Whether it’s enough or not it’s up for discussion right now. There are lots of people working through it and say it may not have gone far enough to actually deal with problems but at least some would spin it in such a way that there are at least joint announcements by the two powers to work on it.

I just want to say a couple of points here; the climate change issue is very difficult. I think the Chinese side will be a little more reliable because if they say they would do it, they will probably do it.

The reason is they’ve got only one party, that one party is going to be ruling, President Xi is going to be around for a long long time. It’s the American side that is a little bit less predictable. Joe Biden is reaching out,

he is going all the way to want to provide the American leadership, what happens after Joe Biden’s Administration, what comes next?

If the administration changes every four years a new policy comes out with regard to climate by different American administrations.

It’s very hard not only for China but for the world to know how to respond to this kind of unpredictability where we have so many global sorts of challenges confronting us.
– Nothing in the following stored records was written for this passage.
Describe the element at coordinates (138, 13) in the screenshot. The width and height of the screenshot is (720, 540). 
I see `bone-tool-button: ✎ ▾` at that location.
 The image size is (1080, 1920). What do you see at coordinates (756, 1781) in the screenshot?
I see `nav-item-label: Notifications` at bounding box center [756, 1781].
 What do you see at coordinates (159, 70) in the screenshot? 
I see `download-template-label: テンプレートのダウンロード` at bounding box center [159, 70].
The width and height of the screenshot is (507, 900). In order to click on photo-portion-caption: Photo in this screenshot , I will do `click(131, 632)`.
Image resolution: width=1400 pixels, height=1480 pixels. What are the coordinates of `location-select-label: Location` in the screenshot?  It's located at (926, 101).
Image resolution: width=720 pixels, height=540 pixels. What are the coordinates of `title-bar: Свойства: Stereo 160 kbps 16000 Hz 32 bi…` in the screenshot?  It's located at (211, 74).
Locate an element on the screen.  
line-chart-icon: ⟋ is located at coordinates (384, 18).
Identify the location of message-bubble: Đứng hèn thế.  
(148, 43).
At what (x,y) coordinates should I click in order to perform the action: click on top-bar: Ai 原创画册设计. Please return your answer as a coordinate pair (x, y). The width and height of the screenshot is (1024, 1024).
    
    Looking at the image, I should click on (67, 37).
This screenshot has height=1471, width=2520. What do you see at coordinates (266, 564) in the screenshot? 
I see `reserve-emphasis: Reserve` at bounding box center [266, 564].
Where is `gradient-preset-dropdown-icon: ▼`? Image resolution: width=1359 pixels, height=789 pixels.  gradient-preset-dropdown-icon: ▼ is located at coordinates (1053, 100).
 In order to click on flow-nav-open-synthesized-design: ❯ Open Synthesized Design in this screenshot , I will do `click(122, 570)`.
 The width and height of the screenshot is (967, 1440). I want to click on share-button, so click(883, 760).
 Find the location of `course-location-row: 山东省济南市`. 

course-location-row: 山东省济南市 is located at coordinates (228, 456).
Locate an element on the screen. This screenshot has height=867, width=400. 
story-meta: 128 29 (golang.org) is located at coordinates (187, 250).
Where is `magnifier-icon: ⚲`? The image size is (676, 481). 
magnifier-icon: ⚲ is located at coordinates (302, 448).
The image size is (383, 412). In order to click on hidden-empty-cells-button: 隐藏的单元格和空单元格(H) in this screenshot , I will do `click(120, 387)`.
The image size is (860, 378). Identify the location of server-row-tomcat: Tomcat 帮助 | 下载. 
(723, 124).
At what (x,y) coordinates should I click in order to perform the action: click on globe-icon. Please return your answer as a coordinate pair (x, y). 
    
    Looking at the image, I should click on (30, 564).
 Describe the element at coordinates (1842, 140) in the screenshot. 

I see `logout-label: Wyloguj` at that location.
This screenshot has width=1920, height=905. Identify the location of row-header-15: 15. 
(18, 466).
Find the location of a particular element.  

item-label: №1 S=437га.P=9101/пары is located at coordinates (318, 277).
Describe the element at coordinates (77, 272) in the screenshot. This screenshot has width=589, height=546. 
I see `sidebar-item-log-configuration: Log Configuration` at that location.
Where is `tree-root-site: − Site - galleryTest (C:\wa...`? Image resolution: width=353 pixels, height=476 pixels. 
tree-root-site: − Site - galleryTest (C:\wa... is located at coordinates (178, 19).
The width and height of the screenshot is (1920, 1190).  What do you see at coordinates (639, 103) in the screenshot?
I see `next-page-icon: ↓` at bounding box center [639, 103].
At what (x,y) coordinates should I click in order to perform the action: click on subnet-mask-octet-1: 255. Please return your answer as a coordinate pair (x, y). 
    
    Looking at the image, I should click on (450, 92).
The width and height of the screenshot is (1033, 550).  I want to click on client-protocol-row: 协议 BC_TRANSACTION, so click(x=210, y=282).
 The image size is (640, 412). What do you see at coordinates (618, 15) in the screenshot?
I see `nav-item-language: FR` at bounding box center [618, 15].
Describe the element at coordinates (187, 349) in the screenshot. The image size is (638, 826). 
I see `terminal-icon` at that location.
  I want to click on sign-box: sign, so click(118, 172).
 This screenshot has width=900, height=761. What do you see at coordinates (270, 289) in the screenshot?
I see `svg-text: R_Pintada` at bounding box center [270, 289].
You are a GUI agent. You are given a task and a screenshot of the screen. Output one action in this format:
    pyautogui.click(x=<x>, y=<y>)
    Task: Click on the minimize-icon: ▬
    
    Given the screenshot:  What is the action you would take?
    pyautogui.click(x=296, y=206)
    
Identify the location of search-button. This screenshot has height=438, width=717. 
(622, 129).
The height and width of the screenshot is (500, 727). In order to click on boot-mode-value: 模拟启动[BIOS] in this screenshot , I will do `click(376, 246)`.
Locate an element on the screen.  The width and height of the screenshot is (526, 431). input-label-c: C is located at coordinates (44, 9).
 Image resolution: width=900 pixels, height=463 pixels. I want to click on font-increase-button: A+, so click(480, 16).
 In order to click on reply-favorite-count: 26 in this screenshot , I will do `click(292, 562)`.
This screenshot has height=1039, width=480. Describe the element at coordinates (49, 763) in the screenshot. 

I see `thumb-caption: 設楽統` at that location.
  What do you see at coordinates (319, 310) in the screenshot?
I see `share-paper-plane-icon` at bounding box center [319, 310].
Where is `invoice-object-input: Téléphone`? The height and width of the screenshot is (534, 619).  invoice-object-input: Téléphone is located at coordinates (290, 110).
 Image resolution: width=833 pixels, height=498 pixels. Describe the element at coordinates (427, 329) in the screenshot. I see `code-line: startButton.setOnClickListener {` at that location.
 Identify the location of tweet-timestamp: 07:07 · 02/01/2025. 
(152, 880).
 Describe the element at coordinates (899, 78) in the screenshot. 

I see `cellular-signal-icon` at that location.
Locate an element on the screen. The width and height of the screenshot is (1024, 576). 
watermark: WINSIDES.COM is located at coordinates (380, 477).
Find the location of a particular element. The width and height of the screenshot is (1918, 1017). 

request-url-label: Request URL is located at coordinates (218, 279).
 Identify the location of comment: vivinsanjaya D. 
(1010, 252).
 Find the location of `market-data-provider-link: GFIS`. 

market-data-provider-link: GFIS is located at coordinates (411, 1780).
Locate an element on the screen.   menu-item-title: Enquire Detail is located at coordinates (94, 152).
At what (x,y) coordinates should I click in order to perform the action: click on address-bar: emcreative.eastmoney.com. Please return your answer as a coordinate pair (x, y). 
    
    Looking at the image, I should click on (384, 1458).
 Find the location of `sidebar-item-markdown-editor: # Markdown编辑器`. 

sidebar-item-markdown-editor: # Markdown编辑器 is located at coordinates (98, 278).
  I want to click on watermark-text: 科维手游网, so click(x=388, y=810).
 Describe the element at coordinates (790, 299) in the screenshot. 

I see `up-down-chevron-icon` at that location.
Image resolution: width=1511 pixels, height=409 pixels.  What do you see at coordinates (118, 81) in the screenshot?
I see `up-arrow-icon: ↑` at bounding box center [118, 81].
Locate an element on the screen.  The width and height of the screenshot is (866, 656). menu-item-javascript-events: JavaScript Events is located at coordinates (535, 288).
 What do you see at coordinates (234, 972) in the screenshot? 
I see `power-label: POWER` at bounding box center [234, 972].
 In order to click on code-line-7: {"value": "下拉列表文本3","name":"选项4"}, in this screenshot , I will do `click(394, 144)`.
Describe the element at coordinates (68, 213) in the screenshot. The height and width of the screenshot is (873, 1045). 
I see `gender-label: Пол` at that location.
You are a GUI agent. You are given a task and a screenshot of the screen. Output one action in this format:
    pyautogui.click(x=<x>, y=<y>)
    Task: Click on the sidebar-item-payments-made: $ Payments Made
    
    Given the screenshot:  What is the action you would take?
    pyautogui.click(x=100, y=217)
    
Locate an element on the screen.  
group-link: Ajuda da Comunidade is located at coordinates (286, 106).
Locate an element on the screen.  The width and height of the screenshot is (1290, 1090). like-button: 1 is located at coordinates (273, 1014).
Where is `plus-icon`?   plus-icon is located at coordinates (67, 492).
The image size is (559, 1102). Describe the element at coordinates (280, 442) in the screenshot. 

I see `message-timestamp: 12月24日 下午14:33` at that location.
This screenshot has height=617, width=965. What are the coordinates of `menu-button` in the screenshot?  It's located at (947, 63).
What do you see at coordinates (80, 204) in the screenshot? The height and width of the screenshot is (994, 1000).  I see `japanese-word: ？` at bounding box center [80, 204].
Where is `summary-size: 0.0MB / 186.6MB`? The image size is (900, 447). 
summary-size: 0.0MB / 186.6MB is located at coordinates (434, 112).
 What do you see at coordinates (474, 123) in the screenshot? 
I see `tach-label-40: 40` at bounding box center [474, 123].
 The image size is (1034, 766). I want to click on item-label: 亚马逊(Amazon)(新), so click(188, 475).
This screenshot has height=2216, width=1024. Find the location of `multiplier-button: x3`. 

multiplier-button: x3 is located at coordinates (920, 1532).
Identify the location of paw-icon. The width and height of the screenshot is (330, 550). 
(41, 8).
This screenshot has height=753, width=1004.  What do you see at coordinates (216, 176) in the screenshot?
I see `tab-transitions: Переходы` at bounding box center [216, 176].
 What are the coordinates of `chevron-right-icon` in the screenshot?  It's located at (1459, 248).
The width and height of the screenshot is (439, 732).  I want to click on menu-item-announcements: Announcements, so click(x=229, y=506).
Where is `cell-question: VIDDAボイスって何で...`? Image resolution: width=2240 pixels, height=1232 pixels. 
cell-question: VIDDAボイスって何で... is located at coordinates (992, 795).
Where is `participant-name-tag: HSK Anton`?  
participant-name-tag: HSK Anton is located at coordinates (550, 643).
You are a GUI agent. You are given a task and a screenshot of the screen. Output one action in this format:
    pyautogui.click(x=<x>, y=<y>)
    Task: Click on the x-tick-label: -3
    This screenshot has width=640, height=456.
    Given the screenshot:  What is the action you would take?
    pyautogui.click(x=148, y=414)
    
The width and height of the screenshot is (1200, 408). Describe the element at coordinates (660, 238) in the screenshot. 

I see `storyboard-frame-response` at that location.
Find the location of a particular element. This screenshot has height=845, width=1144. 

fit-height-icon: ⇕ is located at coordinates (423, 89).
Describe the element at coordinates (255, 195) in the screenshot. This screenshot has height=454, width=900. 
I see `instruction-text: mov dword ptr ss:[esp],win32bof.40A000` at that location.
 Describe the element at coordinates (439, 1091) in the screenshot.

What do you anticipate out of the upcoming Xi and Biden virtual meeting? What does the future hold for US and China relations?

I haven’t been following it bit by bit, but from the readout that I got, I think it was an important meeting. It was a sign that the two powers, the two leaders, realize that they need to talk to each other otherwise, the world would be in a dangerous situation where they might misunderstand one another.

The two superpowers might miscalculate each other’s motivation and steps and other assumptions. So, I think overall it’s a very important development.

But my own concern is that President Joe Biden is facing some really difficult domestic challenges. His legislative agenda faces a very divided congress and senate and he faces basically very domestic constituents that in general are still very hostile towards China.

And rightly or wrongly they blame China for part of the problem they are facing right now. So, if Joe Biden comes as being soft on China, which Donald Trump says that he was gonna be tough on China, he might have some difficulties trying to explain himself in the midterm elections.

So, he has a very delicate dance to do, he needs to appear tough at home with China, and yet on the international stage, he needs to be talking to China. He talks to China in such a way that he appears to be tough.

So, it’s very delicate. I think the complexity, the bigger challenge is on the American side. On the Chinese side, as far as we can see from the outside, President Xi seems to have a very steady hand on China.

He doesn’t face the same kind of problem that Joe Biden faces there within America. In either case, Joe Biden has to come strong on both sides, strong against China at home and strong in terms of being a friend, someone who is willing to work from China for the sake of the global good. It will be interesting to see how he will be able to manage that.